Task brief: When a line of the listing below has the string "field" in it, copy that line.

= = = =

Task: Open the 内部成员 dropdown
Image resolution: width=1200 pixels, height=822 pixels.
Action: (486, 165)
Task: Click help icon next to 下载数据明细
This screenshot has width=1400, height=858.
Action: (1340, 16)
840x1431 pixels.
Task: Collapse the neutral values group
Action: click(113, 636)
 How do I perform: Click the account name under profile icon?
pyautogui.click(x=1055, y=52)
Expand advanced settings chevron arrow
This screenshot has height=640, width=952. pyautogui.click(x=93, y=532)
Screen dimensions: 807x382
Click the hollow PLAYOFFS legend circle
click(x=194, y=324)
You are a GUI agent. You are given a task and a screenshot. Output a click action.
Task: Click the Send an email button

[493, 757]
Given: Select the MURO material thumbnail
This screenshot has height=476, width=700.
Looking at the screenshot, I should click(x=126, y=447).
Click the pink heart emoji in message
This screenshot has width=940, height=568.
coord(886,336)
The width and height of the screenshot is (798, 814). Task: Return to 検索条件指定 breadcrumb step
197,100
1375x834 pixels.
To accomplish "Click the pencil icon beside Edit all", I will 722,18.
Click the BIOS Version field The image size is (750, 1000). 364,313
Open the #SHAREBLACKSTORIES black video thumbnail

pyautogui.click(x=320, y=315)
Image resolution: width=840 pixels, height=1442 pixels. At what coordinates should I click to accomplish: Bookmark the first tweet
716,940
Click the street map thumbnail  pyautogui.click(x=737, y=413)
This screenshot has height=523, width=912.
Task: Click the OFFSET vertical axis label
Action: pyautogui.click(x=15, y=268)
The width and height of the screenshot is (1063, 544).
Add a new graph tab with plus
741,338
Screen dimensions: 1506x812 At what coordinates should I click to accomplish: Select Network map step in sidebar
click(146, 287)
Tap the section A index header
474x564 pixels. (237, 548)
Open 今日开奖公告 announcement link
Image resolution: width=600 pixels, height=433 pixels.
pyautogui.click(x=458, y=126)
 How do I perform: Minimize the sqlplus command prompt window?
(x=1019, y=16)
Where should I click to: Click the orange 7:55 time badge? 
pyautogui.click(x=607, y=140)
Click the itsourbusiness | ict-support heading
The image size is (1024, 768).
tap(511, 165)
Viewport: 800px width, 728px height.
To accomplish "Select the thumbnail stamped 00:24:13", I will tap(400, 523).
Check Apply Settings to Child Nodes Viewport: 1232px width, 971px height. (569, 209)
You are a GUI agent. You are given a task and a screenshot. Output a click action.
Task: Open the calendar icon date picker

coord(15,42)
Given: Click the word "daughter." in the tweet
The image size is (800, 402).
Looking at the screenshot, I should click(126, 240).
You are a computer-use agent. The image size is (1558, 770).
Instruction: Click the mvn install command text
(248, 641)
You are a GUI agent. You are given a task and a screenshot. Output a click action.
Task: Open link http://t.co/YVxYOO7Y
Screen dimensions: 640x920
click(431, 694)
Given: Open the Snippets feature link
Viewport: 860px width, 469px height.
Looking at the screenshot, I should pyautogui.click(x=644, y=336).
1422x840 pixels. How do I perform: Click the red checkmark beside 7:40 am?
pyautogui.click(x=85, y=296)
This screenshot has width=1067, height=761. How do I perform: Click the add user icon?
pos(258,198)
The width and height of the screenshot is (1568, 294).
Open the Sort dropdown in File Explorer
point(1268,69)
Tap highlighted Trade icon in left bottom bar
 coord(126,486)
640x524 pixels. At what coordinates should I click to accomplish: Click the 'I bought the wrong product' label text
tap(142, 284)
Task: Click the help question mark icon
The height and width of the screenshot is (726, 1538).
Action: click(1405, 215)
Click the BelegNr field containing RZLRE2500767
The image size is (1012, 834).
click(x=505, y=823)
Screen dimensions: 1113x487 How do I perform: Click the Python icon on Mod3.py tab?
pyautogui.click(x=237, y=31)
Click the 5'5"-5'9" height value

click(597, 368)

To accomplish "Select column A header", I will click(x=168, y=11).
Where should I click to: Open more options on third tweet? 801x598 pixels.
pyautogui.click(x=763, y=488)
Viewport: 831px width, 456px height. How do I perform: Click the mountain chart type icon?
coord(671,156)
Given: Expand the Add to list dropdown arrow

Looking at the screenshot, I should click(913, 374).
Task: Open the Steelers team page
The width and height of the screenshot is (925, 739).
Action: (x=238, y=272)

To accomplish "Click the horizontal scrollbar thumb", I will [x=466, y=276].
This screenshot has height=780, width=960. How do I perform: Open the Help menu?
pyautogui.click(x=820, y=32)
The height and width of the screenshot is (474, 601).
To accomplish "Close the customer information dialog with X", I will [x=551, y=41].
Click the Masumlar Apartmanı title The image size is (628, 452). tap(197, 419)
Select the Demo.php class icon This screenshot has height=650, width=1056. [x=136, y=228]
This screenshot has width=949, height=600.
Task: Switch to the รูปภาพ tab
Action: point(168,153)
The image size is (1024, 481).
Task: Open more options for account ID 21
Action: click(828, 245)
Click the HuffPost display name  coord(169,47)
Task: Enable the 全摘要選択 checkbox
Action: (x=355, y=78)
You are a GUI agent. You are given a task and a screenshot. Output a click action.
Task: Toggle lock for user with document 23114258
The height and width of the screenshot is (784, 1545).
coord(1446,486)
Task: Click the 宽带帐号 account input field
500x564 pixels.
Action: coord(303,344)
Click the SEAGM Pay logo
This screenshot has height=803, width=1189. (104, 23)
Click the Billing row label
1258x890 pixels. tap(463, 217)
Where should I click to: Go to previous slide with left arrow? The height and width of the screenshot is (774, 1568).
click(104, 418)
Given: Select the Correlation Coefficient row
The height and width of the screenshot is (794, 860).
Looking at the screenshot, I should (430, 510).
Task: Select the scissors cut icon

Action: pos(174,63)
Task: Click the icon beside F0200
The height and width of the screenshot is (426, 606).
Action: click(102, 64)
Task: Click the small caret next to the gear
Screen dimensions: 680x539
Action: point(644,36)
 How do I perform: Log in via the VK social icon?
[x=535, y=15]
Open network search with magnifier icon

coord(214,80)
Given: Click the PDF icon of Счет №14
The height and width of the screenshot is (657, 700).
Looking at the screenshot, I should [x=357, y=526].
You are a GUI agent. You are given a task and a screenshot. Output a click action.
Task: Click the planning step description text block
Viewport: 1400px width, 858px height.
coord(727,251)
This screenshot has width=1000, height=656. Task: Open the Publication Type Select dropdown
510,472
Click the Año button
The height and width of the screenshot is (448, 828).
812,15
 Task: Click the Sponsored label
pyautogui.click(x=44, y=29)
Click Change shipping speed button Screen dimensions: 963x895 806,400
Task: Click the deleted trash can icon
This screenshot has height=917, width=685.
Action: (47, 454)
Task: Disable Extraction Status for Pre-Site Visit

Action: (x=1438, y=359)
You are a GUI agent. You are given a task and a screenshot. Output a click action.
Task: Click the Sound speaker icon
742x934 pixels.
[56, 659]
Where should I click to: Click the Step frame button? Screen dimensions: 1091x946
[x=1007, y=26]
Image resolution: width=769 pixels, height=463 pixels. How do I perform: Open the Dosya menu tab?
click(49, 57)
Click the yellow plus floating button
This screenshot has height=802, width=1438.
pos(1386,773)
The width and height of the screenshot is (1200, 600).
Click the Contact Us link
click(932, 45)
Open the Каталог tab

= = = =

Output of the task:
Click the BIOS Version field The image size is (750, 1000). 364,313
Click the BelegNr field containing RZLRE2500767
Task: Click the 宽带帐号 account input field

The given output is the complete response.